___ Input ___

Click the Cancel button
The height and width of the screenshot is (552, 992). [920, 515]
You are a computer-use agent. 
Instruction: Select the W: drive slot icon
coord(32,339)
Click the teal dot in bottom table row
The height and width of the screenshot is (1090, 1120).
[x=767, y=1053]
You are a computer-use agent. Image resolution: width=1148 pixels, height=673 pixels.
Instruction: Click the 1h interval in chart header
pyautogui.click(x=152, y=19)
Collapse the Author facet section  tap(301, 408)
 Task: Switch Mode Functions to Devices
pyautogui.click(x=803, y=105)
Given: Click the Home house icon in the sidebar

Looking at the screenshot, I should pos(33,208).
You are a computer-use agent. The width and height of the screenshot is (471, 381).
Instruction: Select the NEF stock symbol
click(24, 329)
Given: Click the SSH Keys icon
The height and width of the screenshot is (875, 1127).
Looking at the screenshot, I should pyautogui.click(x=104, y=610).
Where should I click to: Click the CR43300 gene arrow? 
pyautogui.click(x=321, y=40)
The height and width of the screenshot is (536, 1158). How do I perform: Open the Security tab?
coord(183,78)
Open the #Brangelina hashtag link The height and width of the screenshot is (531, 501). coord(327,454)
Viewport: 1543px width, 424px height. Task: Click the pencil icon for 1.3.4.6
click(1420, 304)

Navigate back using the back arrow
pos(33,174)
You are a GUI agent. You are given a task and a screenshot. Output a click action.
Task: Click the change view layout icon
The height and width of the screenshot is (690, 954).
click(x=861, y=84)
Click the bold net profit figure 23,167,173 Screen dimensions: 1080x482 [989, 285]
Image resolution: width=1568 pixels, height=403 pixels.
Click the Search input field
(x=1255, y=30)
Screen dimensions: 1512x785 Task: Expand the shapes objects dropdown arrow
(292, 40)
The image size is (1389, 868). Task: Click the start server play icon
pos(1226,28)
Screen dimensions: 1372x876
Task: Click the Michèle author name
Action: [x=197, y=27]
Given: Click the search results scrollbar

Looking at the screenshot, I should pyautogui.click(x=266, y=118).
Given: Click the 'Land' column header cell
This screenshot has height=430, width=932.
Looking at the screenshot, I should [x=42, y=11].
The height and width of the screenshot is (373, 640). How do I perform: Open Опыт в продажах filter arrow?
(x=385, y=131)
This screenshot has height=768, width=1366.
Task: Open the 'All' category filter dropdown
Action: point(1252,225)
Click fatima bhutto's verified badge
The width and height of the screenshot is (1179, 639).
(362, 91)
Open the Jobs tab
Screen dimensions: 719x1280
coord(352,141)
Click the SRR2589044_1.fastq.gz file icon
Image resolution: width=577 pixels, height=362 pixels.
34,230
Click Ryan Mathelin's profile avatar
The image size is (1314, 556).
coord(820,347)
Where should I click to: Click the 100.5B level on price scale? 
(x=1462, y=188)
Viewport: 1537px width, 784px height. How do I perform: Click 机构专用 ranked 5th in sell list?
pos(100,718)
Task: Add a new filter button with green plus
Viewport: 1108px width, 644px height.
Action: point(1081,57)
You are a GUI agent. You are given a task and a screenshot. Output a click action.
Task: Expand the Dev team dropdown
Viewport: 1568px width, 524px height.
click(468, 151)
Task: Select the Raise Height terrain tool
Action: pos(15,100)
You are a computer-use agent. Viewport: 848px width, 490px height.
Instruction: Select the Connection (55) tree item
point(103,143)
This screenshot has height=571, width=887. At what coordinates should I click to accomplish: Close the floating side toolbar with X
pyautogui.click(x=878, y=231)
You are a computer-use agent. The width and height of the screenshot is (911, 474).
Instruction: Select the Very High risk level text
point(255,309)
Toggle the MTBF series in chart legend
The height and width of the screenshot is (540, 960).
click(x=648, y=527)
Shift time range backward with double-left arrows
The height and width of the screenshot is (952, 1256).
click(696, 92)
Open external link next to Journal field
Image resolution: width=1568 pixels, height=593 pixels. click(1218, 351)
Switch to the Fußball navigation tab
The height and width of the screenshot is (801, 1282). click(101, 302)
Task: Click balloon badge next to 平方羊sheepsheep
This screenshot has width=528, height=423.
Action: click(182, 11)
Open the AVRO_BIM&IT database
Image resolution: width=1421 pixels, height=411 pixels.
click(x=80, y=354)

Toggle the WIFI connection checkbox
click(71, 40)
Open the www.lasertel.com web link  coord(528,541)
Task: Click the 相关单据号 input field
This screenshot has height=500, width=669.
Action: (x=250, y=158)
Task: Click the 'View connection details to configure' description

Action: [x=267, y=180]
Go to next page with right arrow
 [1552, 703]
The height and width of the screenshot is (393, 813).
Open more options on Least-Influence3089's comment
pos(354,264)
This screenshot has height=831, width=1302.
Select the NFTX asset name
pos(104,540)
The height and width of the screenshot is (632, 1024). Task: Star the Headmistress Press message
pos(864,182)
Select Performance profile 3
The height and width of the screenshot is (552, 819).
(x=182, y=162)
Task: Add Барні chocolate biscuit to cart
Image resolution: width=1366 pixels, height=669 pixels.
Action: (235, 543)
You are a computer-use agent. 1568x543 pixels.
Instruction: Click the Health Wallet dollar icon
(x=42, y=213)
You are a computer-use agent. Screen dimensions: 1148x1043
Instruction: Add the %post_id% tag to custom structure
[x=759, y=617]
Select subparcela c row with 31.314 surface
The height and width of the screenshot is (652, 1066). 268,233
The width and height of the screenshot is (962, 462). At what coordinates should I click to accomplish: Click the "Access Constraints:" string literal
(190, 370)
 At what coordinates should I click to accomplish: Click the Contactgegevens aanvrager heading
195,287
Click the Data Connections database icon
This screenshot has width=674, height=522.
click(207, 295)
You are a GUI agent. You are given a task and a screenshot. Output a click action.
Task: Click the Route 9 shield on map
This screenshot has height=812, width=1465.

___

▸ **Problem to solve**
Look above for the line with "Given: Click the SSH Keys icon"; retype exactly that line, every line after it up to the line with "Click the bold", and that line too, nothing else.

▸ **Output for this task**
Given: Click the SSH Keys icon
The height and width of the screenshot is (875, 1127).
Looking at the screenshot, I should pyautogui.click(x=104, y=610).
Where should I click to: Click the CR43300 gene arrow? 
pyautogui.click(x=321, y=40)
The height and width of the screenshot is (536, 1158). How do I perform: Open the Security tab?
coord(183,78)
Open the #Brangelina hashtag link The height and width of the screenshot is (531, 501). coord(327,454)
Viewport: 1543px width, 424px height. Task: Click the pencil icon for 1.3.4.6
click(1420, 304)

Navigate back using the back arrow
pos(33,174)
You are a GUI agent. You are given a task and a screenshot. Output a click action.
Task: Click the change view layout icon
The height and width of the screenshot is (690, 954).
click(x=861, y=84)
Click the bold net profit figure 23,167,173 Screen dimensions: 1080x482 [989, 285]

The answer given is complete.